Nachdem die Neandertaler über mehr als 100.000 Jahre lang die vorherrschende Menschenart in Mitteleuropa dargestellt hatten, starben sie irgendwann vor 30.000 bis 50.000 Jahren aus. Der Grund dafür schien früher klar, die Argumentation basierte jedoch auf einem Zirkelschluss: Die Neandertaler seien ausgestorben, weil sie im Vergleich zum Homo sapiens zu primitiv waren – und sie müssten ganz offensichtlich zu primitiv gewesen sein, da sie schließlich ausstarben.

Mordfall „Shanidar 3“
Diese Ansicht ist mittlerweile gründlich widerlegt: Trotz aller Unterschiede zeigen sich die Neandertaler in neueren Erkenntnissen als dem Homo sapiens ebenbürtig. Wenn sie jedoch unseren Vorfahren so sehr ähnelten – was wurde ihnen schließlich zum Verhängnis?
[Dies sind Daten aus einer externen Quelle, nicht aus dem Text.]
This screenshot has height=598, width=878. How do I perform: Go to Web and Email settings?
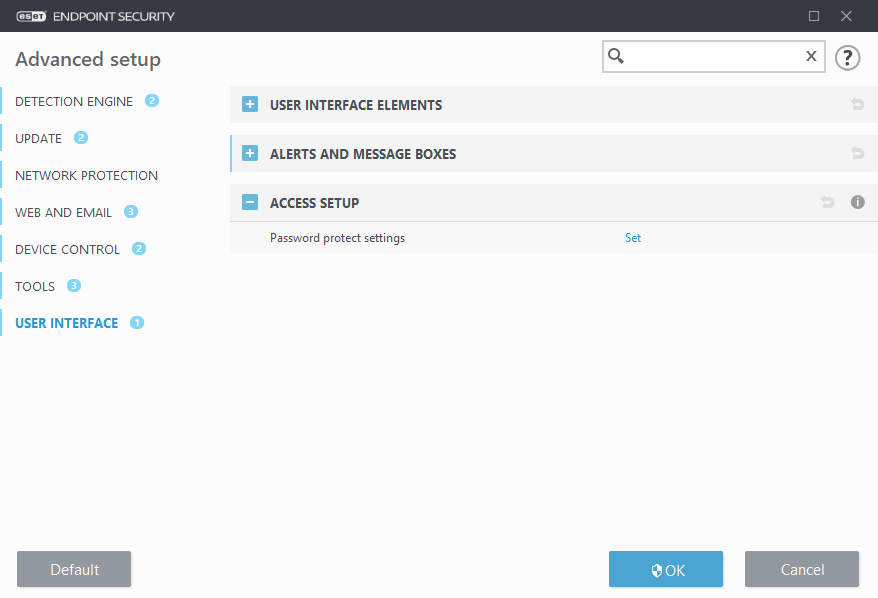tap(63, 212)
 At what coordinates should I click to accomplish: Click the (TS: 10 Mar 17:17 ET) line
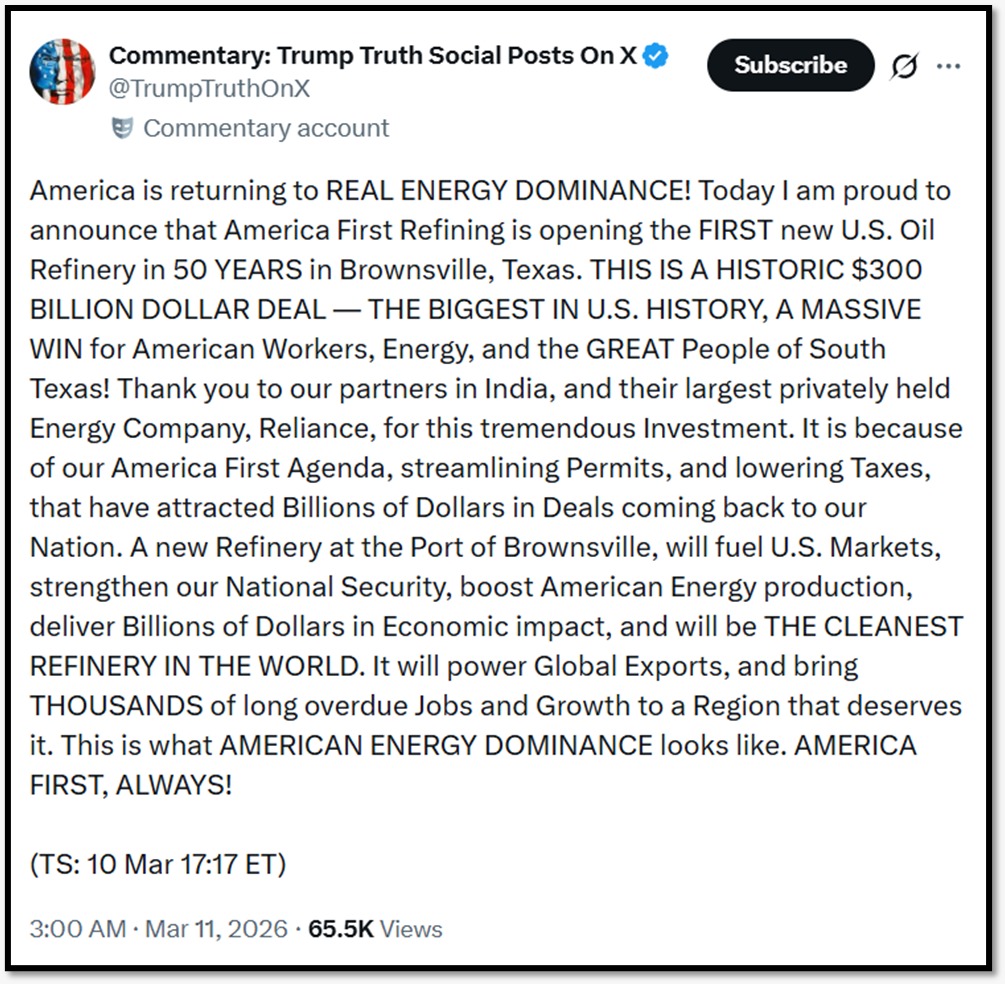tap(158, 863)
An mehreren Orten hatten moderner Mensch und Neandertaler ganz offensichtlich Kontakt miteinander, wie die gemeinsame Nachkommenschaft belegt. Aber auch ähnliche verwendete Techniken beim Feuersteinschlagen und beim Tragen von Schmuck legen einen Austausch zwischen den Kulturen nahe. Die beiden Frühmenschenarten gingen aber auch nicht immer friedlich miteinander um, wie ein geradezu kriminalistischer Fall zeigt.
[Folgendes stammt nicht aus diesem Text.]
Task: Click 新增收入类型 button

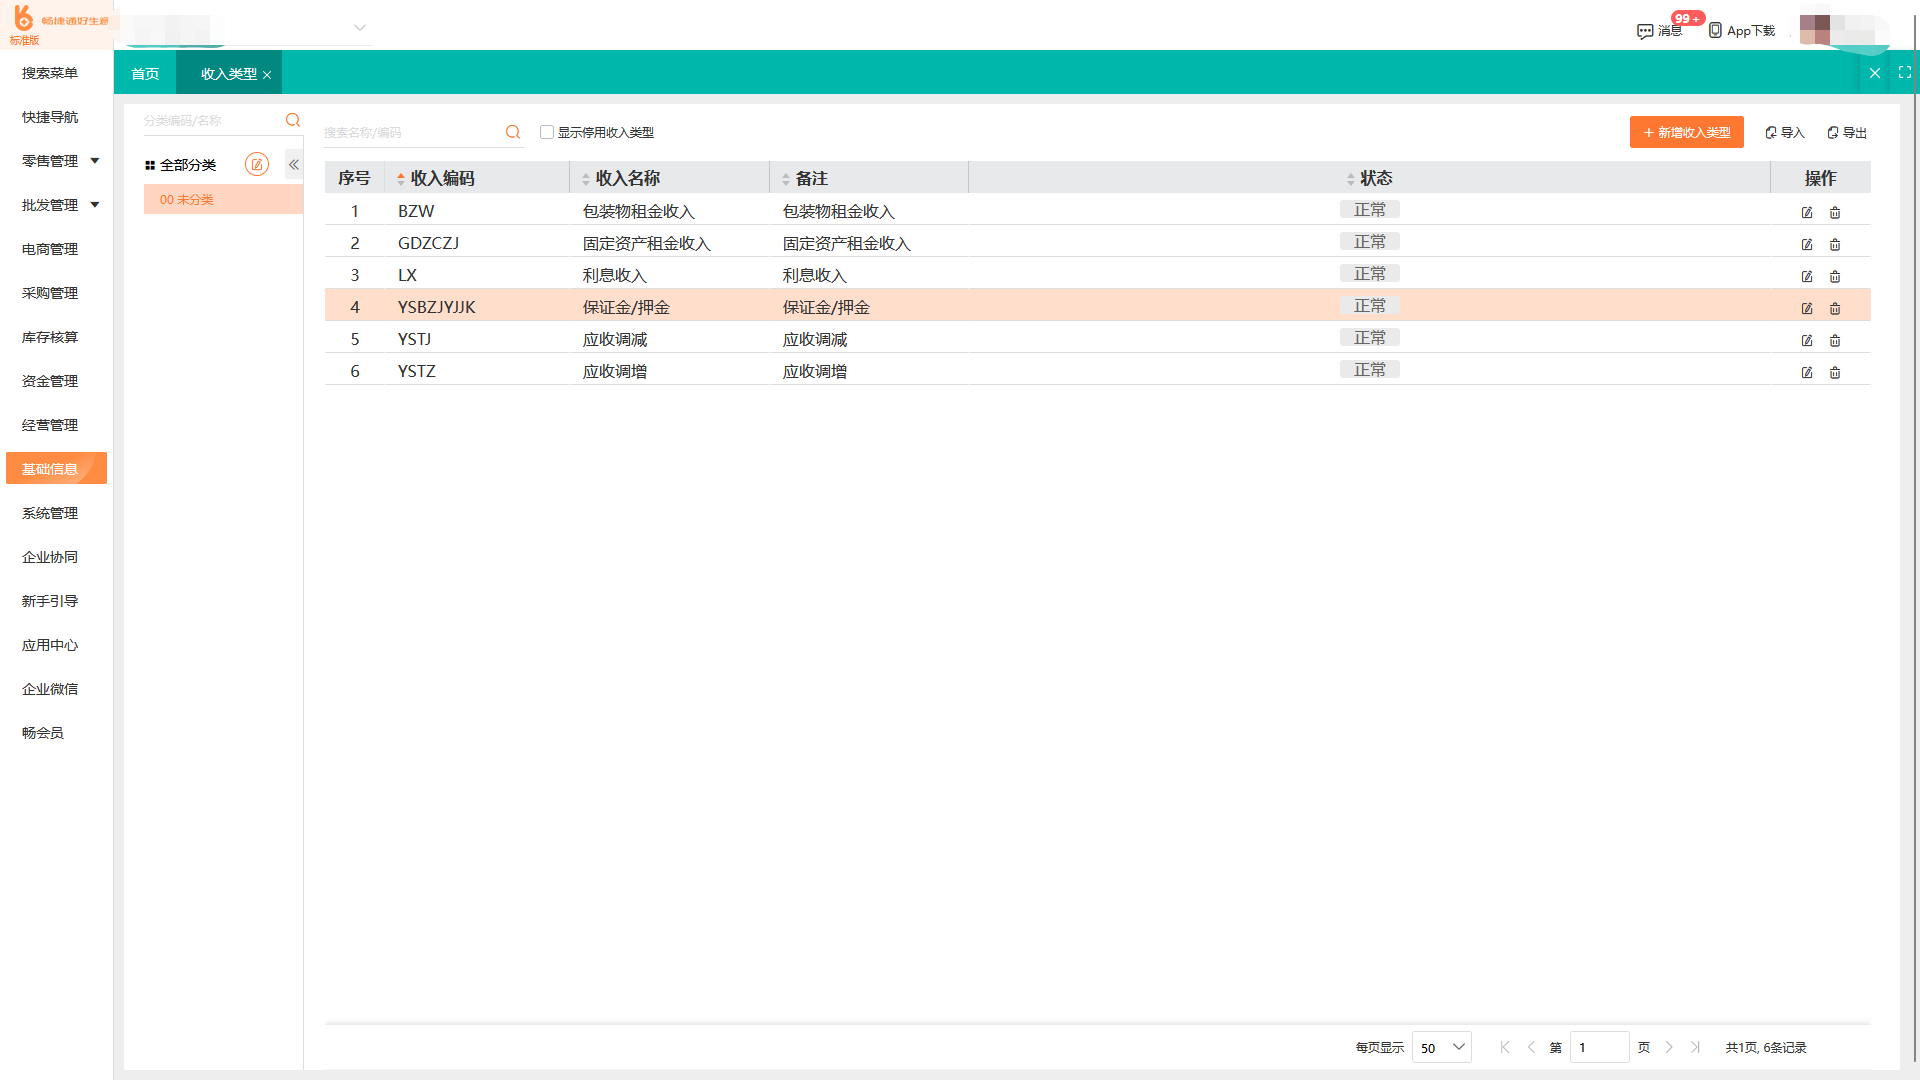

Das Neandertaler-Skelett „Shanidar 3“ aus einer Fundstelle im Irak zeigt eine deutliche Schnitt- oder Stichverletzung, die bis auf die Rippen reicht. Ein Jagdunfall? Ein Mord? Rund 50.000 Jahre später hat der Anthropologe Steven Churchill von der Duke Universität den Fall mit seinen Kollegen aufgeklärt: In Experimenten an Schweinekadavern zeigten sie, dass die Art der Verletzung zu einemgeworfenen Speer passt.